I'm doing repeated measurements ANOVA in R with libraries:
library(ordinal)
library(car)
library(RVAideMemoire)
I have two groups: months and distance and the dependent variable is CO2:
distance month CO2
0 metres july 234
I've made a clmm model for CO2 explained by distance, month and interaction betwee month and distance:
model_CO2 = clmm(CO2.f ~ month + distance + month:distance + (1|nest),
data = field_data,
threshold = "equidistant")
The results show that both month and distance are significan, but not there interaction. Now, I want to perform a Tukey test with this information, so my idea is to perform a Tukey test for each factor separatedly.
My question is:
Do I have to make another model, where I separate each factor? Or can I just perform the Tukey test using the model I created but only considering one factor?
Example:
Using the initial model:
library(emmeans)
library(lsmeans)
Tmonth = lsmeans(model_CO2,
~ month)
multcomp::cld(Tmonth,
alpha = 0.05,
Letters = letters,
adjust = "tukey")
Creating a new model only for month and then performing a Tukey test:
model_CO2m = clmm(CO2.f ~ month + (1|nest),
data = field_data,
threshold = "equidistant")
Tmonth = lsmeans(model_CO2m,
~ month)
multcomp::cld(Tmonth,
alpha = 0.05,
Letters = letters,
adjust = "tukey")
Thanks in advance!
I think some people would recommend that you do. But no, you don't have to, in that the estimated marginal means that you are comparing are well-defined; the interaction effects are just averaged over.

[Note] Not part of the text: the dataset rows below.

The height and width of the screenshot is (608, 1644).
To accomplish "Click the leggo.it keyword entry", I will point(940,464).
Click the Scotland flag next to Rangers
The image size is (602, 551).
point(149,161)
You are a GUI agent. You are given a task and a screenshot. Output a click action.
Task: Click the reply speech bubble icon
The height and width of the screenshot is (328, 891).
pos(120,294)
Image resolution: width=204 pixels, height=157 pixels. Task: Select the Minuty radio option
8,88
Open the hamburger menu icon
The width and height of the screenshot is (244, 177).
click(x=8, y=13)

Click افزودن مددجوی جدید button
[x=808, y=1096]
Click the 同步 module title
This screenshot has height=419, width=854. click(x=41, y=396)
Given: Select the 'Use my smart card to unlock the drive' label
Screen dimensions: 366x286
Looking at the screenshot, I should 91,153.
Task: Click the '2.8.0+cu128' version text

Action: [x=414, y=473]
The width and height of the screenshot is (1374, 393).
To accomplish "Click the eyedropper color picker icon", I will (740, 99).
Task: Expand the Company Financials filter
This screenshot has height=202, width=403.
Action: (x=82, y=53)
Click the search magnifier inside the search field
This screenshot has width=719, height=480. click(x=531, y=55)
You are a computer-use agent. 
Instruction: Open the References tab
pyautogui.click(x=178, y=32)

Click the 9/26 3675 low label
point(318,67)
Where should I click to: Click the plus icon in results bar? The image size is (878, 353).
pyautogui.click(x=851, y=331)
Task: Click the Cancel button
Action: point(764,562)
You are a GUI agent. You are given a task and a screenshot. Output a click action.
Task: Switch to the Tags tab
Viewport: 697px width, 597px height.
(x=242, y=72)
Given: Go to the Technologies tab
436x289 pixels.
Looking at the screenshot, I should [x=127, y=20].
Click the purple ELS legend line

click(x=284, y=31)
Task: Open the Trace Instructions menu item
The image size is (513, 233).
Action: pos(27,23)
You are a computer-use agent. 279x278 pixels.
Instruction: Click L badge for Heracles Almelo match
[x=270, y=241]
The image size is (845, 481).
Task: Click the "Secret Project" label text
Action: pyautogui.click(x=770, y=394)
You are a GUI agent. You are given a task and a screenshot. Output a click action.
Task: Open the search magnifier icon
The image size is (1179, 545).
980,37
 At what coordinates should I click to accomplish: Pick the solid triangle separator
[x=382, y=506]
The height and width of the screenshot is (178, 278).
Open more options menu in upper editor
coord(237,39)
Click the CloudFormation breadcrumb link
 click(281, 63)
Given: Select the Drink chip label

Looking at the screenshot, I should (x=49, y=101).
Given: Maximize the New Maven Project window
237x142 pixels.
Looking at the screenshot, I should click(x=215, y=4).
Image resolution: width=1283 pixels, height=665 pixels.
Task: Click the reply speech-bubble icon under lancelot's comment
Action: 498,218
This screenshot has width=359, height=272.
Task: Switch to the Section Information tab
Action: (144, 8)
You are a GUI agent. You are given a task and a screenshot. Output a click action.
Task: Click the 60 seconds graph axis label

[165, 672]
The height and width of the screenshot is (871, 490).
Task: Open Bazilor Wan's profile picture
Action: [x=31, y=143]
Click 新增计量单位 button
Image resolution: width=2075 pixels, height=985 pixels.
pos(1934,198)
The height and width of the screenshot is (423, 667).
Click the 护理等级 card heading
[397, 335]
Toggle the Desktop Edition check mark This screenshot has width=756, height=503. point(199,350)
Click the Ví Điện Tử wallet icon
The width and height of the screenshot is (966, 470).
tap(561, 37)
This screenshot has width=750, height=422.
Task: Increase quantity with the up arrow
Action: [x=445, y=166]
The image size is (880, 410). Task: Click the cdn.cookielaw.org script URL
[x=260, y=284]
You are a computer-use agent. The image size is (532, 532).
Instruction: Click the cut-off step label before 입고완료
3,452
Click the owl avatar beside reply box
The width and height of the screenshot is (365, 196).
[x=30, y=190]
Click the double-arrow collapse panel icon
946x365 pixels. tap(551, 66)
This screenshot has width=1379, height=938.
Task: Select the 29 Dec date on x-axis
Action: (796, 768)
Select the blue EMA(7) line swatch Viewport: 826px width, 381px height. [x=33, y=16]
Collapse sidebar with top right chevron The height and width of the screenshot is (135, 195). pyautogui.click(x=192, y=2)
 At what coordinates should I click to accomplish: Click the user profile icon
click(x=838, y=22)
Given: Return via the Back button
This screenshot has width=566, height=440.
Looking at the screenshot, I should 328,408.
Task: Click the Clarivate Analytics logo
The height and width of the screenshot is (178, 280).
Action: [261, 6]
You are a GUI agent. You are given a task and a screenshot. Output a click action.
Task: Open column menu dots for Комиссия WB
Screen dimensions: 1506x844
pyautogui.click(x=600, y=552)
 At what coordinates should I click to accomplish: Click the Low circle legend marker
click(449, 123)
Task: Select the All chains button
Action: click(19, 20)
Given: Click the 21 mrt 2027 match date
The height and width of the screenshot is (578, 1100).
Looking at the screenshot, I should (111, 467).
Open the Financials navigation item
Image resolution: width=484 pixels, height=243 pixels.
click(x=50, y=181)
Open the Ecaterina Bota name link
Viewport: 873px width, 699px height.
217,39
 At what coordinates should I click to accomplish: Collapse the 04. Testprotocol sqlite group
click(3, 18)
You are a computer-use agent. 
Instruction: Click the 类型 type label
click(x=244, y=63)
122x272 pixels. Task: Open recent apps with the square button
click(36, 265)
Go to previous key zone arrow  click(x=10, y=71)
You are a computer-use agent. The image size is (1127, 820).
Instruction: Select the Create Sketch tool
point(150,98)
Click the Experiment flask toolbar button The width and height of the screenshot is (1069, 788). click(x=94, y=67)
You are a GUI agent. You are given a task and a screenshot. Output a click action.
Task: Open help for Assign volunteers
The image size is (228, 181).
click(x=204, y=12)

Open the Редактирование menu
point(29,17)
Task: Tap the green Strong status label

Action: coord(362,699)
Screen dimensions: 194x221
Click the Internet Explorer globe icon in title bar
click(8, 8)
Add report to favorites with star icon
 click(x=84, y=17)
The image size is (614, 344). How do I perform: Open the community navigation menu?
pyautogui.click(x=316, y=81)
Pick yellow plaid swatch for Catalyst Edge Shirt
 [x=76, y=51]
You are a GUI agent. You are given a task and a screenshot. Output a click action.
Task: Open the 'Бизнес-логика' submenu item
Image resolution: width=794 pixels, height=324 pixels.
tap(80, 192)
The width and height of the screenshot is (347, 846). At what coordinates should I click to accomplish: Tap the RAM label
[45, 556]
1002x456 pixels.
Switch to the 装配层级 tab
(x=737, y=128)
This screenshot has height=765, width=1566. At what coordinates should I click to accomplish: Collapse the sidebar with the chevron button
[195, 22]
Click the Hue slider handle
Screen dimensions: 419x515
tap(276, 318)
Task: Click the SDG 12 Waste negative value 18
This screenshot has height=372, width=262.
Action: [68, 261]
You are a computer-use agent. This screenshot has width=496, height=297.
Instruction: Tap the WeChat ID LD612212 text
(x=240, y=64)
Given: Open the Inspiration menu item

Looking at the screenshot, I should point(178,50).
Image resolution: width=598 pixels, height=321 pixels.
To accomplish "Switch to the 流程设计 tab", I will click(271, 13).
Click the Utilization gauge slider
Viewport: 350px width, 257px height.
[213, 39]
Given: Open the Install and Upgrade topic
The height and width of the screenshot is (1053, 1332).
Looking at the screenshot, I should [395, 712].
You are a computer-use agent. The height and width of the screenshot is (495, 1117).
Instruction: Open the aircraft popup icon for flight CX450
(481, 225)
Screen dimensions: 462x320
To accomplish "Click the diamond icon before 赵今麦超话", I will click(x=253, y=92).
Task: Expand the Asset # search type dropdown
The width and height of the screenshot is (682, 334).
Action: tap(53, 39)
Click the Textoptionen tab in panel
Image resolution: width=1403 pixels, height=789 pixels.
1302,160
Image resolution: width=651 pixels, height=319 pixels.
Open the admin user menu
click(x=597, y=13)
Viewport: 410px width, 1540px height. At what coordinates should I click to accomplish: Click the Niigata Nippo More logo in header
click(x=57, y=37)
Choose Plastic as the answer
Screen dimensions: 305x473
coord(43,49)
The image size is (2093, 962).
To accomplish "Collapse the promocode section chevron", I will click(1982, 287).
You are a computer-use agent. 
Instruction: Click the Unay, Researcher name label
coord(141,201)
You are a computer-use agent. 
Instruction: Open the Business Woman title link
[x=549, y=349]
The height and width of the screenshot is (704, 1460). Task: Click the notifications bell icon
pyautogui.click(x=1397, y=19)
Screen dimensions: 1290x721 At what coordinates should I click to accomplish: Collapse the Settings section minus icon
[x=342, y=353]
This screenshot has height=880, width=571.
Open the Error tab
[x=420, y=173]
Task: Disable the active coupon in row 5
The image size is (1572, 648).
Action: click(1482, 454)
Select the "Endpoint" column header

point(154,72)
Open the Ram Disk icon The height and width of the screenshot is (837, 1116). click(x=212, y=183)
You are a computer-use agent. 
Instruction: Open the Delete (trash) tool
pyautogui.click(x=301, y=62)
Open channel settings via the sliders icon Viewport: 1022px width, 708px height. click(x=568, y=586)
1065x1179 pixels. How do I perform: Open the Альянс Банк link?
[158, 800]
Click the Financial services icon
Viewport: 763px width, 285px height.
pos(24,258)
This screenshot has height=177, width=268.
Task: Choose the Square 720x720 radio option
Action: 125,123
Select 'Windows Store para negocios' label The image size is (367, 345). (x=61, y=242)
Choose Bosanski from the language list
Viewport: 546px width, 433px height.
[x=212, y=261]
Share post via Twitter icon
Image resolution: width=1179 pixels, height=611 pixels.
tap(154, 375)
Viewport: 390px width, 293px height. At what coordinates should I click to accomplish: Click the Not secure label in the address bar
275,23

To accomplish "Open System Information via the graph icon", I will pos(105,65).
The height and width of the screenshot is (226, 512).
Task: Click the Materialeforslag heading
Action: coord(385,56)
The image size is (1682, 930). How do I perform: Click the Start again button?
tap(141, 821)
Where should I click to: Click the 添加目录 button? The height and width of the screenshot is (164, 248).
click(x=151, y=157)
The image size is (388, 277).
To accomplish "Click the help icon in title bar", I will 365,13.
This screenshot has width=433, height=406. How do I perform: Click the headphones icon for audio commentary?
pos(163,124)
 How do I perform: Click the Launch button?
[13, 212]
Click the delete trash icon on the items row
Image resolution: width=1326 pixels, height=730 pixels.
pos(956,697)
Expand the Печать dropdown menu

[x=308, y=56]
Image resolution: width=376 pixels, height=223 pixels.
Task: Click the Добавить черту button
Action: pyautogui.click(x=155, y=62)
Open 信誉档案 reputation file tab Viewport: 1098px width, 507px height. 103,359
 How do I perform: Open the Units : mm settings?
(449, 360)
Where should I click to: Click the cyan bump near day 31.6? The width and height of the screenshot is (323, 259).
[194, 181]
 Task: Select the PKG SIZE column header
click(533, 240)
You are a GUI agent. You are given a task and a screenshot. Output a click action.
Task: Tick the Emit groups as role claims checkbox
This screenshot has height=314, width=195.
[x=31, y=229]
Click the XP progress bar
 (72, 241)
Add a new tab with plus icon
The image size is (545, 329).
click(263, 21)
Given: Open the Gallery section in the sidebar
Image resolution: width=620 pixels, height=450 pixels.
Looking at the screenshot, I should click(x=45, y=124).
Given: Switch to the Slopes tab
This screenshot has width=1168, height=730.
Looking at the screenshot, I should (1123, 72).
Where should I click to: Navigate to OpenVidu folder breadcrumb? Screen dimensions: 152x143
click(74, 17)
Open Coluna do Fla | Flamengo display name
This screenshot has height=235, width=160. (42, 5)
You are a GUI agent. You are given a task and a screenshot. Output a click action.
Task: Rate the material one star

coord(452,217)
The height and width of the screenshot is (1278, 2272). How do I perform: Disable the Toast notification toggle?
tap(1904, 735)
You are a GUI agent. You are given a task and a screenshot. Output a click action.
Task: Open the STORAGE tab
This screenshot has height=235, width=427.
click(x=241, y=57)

I would recommend that you plot the estimates for the factor combinations, though -- using emmip()
for example -- so that you clearly understand what the estimates are that are being averaged.
I just noticed in the question that you took a factor completely out of the model. I definitely recommend against doing that. Each factor contributes a significant main effect, so they both belong in the model. If you are to consider a reduced model here, only consider the one with both main effects but no interaction.